--- start of Text excerpt ---

SPARE YOUR FAMILY AGONY BY PLANNING FOR END OF LIFE
If you have read this column for very long you know I feel that planning will make your financial life turn out exponentially better in the long run. Some would even say that I am being preachy, especially some of my clients. But planning thoroughly and correctly resolves a lot of issues and prevents lots of problems later on. There is no area where this is true more than end of life planning.
No one likes to think about their own demise but we all know that death is waiting down the road. And the older you get the faster you seem to travel down that road. Yet many of us don't do much planning for it. We figure we aren't going to be here after words so why worry about it? This also goes for what happens if somewhere along the road you become unable to make decisions and unable to take care of yourself.
The baby boom generation is right in the middle of dealing with these end of life issues, either for themselves and their spouse or for parents. Anyone who has been through this is already going to know that doing some planning now may avoid huge problems down the road.

--- end of Text excerpt ---

- _Set problem a_
Transcribe the column on end-of-life planning from "The baby boom" through "problems down the road.", with both of those passages included.
The column on end-of-life planning has no connection to the records that come after it.

--- start of Material for the task ---

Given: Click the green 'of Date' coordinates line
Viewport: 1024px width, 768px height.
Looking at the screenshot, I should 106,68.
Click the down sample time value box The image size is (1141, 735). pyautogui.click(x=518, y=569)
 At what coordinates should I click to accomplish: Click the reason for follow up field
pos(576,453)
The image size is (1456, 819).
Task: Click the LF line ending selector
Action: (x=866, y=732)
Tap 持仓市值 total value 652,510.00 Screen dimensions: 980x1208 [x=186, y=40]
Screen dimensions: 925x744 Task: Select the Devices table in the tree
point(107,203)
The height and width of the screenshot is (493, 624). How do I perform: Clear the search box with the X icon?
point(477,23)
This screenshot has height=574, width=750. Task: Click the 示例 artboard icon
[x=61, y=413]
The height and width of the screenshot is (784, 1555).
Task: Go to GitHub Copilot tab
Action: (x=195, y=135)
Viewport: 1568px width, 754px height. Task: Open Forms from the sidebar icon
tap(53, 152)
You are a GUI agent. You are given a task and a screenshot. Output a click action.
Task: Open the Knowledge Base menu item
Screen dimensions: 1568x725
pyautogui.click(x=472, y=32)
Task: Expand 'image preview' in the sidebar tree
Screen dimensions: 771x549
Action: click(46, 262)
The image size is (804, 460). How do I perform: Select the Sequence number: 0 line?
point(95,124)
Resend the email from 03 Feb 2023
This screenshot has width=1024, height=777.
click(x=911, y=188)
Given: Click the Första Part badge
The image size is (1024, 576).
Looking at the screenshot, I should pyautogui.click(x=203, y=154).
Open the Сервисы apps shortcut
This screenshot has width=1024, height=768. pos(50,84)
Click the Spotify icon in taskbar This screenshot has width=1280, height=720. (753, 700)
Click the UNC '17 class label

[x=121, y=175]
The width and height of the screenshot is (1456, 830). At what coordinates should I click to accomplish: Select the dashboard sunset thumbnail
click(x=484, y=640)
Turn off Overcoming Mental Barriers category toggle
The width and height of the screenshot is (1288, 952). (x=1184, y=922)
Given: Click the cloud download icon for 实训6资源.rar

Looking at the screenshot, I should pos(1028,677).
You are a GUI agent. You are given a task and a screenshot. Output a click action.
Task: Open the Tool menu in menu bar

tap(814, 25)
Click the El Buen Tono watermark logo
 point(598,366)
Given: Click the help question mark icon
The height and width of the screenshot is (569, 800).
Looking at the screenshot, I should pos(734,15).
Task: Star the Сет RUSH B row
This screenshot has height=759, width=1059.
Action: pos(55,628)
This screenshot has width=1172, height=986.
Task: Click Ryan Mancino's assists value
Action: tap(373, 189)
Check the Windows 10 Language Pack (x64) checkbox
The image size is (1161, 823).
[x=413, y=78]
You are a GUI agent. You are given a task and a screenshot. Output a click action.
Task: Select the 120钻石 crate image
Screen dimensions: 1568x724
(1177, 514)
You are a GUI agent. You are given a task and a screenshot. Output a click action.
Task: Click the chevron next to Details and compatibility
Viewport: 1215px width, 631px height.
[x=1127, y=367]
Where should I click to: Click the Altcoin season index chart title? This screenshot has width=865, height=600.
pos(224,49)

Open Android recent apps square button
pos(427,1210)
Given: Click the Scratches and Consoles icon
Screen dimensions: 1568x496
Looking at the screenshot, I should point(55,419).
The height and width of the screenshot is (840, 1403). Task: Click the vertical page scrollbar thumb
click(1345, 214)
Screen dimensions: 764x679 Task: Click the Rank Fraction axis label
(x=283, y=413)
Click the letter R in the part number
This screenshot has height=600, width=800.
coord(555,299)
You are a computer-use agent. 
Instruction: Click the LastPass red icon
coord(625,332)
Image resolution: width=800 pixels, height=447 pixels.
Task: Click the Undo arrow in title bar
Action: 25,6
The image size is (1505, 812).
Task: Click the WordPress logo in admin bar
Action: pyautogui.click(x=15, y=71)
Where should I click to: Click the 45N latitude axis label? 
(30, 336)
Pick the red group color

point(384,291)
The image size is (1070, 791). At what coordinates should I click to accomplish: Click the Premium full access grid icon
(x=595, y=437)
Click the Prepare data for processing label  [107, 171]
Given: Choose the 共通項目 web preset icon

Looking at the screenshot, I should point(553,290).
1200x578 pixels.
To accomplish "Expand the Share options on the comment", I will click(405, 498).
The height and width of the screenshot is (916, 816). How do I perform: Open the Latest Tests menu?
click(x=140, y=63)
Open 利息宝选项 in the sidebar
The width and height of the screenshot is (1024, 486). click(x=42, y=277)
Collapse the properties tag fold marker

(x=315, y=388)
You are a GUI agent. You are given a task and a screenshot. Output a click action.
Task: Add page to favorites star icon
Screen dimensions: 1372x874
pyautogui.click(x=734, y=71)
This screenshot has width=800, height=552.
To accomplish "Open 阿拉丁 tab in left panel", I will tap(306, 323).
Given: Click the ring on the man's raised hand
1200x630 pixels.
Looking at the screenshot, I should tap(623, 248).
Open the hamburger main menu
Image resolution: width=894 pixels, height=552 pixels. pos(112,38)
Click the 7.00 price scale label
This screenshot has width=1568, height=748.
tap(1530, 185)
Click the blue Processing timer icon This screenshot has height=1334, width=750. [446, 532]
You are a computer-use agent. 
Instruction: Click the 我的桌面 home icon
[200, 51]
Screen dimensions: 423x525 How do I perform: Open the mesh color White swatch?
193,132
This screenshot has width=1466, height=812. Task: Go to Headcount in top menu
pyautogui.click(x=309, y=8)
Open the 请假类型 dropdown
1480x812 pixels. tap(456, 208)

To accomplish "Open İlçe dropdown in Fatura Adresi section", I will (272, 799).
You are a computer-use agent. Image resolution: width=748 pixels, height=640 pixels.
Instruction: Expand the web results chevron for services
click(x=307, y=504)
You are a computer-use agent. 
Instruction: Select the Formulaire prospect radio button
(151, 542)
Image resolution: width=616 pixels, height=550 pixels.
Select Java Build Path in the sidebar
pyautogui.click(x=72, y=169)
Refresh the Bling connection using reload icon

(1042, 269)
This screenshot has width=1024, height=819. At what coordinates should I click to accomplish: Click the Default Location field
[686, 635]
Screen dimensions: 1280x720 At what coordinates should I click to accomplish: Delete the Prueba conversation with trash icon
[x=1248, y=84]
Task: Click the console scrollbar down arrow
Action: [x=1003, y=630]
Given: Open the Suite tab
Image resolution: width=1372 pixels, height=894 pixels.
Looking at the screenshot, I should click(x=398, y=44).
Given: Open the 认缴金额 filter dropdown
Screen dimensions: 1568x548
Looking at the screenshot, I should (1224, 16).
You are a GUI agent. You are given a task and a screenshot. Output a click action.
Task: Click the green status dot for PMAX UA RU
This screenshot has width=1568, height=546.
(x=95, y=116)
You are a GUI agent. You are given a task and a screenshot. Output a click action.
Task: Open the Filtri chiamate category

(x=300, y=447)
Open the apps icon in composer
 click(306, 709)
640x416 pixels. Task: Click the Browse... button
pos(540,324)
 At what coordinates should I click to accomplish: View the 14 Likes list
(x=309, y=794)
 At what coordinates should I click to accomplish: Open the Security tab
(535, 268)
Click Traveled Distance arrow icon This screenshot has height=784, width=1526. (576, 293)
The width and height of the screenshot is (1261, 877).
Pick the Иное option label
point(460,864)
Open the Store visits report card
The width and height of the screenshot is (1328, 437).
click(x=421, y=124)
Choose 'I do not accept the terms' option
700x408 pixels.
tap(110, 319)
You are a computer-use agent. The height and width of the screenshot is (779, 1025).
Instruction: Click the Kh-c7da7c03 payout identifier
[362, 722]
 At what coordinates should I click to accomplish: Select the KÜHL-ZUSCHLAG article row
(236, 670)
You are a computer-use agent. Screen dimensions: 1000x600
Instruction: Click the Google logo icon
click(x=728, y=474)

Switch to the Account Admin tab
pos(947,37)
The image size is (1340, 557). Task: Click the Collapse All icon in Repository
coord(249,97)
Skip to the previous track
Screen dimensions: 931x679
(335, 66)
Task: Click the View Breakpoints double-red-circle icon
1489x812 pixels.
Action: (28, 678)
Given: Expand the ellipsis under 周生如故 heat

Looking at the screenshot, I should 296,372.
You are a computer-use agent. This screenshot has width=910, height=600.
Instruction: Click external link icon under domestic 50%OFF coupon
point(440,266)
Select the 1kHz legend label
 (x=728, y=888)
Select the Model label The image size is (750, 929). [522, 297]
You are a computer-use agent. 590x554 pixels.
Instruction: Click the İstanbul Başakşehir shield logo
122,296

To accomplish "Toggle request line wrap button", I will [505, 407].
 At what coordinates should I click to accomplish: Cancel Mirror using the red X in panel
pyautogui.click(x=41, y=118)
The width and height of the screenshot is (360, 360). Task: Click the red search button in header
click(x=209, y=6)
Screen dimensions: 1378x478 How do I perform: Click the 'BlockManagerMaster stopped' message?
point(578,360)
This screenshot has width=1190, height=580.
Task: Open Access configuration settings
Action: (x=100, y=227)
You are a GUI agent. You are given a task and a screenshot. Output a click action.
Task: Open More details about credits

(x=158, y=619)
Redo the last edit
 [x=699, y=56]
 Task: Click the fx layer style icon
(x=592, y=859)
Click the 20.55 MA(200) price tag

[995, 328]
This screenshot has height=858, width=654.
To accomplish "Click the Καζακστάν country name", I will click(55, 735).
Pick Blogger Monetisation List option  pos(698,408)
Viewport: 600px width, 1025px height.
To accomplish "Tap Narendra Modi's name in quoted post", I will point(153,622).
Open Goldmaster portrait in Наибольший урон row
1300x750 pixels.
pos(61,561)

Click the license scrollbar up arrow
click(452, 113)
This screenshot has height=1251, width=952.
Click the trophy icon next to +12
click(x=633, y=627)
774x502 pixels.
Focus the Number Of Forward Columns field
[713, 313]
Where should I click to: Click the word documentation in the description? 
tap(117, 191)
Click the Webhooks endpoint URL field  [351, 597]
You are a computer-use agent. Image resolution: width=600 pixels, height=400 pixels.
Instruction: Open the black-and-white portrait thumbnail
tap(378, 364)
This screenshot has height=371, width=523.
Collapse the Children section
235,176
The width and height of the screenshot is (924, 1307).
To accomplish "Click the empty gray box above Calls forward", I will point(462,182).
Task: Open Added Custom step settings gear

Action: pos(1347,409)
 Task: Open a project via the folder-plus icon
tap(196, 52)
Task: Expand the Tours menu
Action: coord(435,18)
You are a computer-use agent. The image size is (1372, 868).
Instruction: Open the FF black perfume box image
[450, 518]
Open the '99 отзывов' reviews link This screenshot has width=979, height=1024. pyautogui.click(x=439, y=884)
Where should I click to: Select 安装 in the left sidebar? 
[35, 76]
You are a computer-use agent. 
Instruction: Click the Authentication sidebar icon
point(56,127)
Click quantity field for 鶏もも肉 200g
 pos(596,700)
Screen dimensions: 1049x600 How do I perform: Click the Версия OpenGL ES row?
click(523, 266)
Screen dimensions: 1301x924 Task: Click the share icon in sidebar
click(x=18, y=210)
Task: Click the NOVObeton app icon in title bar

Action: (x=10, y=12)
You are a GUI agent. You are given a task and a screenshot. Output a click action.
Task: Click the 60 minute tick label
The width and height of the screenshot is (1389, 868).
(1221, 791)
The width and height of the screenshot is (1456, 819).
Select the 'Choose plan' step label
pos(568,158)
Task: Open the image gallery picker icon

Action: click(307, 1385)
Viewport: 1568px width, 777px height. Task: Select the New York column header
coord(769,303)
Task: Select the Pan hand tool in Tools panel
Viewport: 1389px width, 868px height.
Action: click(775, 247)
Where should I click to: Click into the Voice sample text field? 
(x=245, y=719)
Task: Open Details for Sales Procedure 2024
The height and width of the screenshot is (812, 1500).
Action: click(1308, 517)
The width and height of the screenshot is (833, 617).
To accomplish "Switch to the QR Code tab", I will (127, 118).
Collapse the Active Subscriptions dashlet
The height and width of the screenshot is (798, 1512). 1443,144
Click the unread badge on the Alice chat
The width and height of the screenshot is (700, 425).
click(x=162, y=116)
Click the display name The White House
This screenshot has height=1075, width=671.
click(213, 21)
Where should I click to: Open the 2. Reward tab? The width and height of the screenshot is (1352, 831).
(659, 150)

--- end of Material for the task ---

- _Set problem b_
Repeat the records word for word, from their first line through the line holding "[x=121, y=175]", with both ends included.

- _Worked solution a_
The baby boom generation is right in the middle of dealing with these end of life issues, either for themselves and their spouse or for parents. Anyone who has been through this is already going to know that doing some planning now may avoid huge problems down the road.

- _Worked solution b_
Given: Click the green 'of Date' coordinates line
Viewport: 1024px width, 768px height.
Looking at the screenshot, I should 106,68.
Click the down sample time value box The image size is (1141, 735). pyautogui.click(x=518, y=569)
 At what coordinates should I click to accomplish: Click the reason for follow up field
pos(576,453)
The image size is (1456, 819).
Task: Click the LF line ending selector
Action: (x=866, y=732)
Tap 持仓市值 total value 652,510.00 Screen dimensions: 980x1208 [x=186, y=40]
Screen dimensions: 925x744 Task: Select the Devices table in the tree
point(107,203)
The height and width of the screenshot is (493, 624). How do I perform: Clear the search box with the X icon?
point(477,23)
This screenshot has height=574, width=750. Task: Click the 示例 artboard icon
[x=61, y=413]
The height and width of the screenshot is (784, 1555).
Task: Go to GitHub Copilot tab
Action: (x=195, y=135)
Viewport: 1568px width, 754px height. Task: Open Forms from the sidebar icon
tap(53, 152)
You are a GUI agent. You are given a task and a screenshot. Output a click action.
Task: Open the Knowledge Base menu item
Screen dimensions: 1568x725
pyautogui.click(x=472, y=32)
Task: Expand 'image preview' in the sidebar tree
Screen dimensions: 771x549
Action: click(46, 262)
The image size is (804, 460). How do I perform: Select the Sequence number: 0 line?
point(95,124)
Resend the email from 03 Feb 2023
This screenshot has width=1024, height=777.
click(x=911, y=188)
Given: Click the Första Part badge
The image size is (1024, 576).
Looking at the screenshot, I should pyautogui.click(x=203, y=154).
Open the Сервисы apps shortcut
This screenshot has width=1024, height=768. pos(50,84)
Click the Spotify icon in taskbar This screenshot has width=1280, height=720. (753, 700)
Click the UNC '17 class label

[x=121, y=175]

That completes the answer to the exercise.